See how it feels to be part of something bigger than yourself.
To shift from “me, me, me” to “we, we, we.”
🔗 One Curiosity-Igniting Link: The Revolution Will Not Be Psychologized
I’ve recently been diving into The Emerald Podcast after a few friends recommended it.
It’s probably the coolest podcast I’ve ever listened to.
Somehow, host Joshua Schrei manages to weave storytelling, mythology, poetry, science, religion and music into a deeply moving audio journey.
“The podcast draws from a deep well of poetry, lore, and mythos to challenge conventional narratives on politics and public discourse, meditation and mindfulness, art, science, literature, and more. At the heart of the podcast is the premise that the imaginative, poetic, animate heart of human experience — elucidated by so many cultures over so many thousands of years — is missing in modern discourse and is urgently needed at a time when humanity is facing unprecedented problems.”
The episode I’m choosing to share is called The Revolution Will Not Be Psychologized.
It explores what goes missing as we increasingly evaluate everything through the psychological lens.
Whether you’re ready to listen now or not, I highly recommend clicking the link and subscribing to this show to increase your chances of stumbling across it at a later date.
You’ll thank me later.
🔥 One Life-Altering Practice: Metta Meditation
Metta Meditation is a great practice for shifting from “me, me, me” to “we, we, we” thinking.
Also known as Loving Kindness Meditation, it’s about extending good vibes to all beings, including yourself.
Studies have found Metta Meditation can increase feelings of joy, gratitude, empathy and awe, and help with a wide range of health issues, including migraines, PTSD, and chronic pain.
It can feel a bit cheesy to begin with, but I recommend giving it a go.
How to do Metta Meditation
- Sit or lay down in a comfortable position and allow yourself to fully relax. Breathe calmly.

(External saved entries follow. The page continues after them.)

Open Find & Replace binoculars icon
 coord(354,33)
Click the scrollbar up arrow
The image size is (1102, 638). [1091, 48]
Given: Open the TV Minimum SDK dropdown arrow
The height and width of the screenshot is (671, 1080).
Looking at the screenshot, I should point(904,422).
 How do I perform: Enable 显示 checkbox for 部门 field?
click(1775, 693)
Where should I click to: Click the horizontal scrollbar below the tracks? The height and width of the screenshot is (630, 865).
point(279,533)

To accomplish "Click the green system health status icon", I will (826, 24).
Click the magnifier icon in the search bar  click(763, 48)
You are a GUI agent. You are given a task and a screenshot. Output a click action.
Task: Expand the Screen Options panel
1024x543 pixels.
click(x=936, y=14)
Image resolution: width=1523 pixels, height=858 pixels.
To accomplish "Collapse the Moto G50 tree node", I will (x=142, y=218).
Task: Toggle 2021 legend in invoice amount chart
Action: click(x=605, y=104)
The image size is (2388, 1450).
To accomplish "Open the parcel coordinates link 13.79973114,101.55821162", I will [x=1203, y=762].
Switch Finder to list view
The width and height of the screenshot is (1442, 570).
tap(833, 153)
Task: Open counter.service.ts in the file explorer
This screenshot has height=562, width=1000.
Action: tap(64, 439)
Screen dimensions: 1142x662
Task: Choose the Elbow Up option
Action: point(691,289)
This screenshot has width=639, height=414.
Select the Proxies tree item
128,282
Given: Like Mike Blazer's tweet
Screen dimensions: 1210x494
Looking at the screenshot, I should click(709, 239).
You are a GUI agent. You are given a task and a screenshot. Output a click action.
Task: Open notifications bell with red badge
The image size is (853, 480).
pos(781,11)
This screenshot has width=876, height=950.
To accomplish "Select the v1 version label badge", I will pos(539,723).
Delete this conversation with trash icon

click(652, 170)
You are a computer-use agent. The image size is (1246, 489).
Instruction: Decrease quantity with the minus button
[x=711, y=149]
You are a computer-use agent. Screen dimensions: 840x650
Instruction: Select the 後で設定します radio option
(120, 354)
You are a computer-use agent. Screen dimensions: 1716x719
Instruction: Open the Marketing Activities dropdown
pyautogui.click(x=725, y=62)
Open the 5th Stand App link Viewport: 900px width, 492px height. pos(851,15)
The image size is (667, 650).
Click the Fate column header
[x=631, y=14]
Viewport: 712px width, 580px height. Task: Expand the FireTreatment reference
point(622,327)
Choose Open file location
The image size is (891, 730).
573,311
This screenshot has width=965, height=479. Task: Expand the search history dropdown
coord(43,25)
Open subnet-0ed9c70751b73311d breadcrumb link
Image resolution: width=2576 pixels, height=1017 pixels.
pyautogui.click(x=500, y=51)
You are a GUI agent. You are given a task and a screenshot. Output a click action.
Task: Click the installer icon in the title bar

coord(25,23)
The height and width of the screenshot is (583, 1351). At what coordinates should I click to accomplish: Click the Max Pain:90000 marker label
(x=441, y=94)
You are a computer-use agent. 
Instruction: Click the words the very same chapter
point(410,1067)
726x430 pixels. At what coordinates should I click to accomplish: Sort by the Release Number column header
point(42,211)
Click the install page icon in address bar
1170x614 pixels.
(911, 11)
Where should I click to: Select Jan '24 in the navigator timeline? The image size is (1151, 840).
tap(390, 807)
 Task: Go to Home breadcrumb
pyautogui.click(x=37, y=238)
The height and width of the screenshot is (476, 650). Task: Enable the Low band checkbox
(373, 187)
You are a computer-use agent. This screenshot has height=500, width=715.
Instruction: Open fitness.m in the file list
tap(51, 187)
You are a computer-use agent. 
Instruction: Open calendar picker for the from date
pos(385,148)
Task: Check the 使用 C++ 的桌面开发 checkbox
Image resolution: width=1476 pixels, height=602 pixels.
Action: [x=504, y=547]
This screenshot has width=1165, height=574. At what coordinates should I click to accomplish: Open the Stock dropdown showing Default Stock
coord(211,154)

- Start by directing loving kindness to yourself. In your mind or out loud, say the words, “May I be happy. May I be well. May I be safe. May I be peaceful and at ease.” You can alter the words to suit your needs.
- Allow yourself to feel the depth and truth of these words. Repeat them until you feel loving kindness towards yourself. Sometimes this feels like a warm glow or buzz.
- Next, think of someone you care for or who has deeply cared for you — a friend, partner, or family member. Direct loving kindness to them with the words, “May you be happy. May you be well. May you be safe. May you be peaceful and at ease.”
- Each time, allow yourself to sink into the intention of the words and imagine showering the person in loving kindness.
- Next, think of someone neutral, like a colleague, a shopkeeper or someone you see on the bus and repeat the process.
- Next, do the same for someone you have negative feelings towards.
- Finally, direct loving kindness to all beings — all people, animals, and life on earth.
Here’s a simple guided video, which may be a good place to start.
That’s it for this week. This edition felt a bit deeper than some others. Hopefully, it gave you something to think about.